STATED PROBLEM: Extract every line of the listing below that contains the string "dimensions", matching case exactly.

Element and text position data:
____

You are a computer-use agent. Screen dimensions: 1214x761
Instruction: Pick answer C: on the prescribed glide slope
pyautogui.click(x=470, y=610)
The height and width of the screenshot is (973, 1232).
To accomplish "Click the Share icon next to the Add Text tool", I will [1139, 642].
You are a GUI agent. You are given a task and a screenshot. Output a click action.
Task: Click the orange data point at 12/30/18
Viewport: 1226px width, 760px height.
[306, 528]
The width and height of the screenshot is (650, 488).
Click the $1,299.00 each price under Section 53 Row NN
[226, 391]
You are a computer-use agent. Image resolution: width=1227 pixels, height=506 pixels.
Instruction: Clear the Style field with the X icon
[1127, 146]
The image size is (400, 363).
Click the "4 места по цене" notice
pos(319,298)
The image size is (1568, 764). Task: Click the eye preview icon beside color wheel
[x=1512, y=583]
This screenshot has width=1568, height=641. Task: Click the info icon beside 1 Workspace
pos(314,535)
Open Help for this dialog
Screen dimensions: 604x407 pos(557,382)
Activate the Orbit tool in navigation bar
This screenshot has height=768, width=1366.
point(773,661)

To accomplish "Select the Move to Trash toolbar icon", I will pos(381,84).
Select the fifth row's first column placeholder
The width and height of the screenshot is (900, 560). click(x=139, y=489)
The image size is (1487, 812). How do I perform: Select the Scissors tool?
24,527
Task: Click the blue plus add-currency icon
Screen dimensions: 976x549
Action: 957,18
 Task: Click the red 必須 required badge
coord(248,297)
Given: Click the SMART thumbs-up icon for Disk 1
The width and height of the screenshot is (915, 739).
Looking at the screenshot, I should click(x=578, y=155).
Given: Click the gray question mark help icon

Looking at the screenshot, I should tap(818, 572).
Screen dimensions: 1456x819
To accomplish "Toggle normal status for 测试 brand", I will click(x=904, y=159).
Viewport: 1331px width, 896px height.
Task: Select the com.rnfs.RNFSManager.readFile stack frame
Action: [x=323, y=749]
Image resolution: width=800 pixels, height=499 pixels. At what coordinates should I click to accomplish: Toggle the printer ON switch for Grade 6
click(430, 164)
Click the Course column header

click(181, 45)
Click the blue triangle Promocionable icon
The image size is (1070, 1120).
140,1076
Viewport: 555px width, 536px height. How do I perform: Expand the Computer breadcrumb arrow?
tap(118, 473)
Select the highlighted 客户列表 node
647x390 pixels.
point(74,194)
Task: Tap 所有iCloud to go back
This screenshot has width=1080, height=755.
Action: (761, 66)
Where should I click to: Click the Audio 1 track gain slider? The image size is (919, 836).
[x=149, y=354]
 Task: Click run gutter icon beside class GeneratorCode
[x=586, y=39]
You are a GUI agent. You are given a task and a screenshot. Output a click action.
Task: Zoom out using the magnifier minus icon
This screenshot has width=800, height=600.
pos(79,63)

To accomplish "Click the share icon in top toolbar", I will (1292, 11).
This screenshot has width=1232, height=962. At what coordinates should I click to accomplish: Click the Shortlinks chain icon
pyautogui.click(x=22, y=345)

____

RESPONSE TO THE EXERCISE:
You are a computer-use agent. Screen dimensions: 1214x761
Screen dimensions: 604x407 pos(557,382)
Screen dimensions: 976x549
Screen dimensions: 1456x819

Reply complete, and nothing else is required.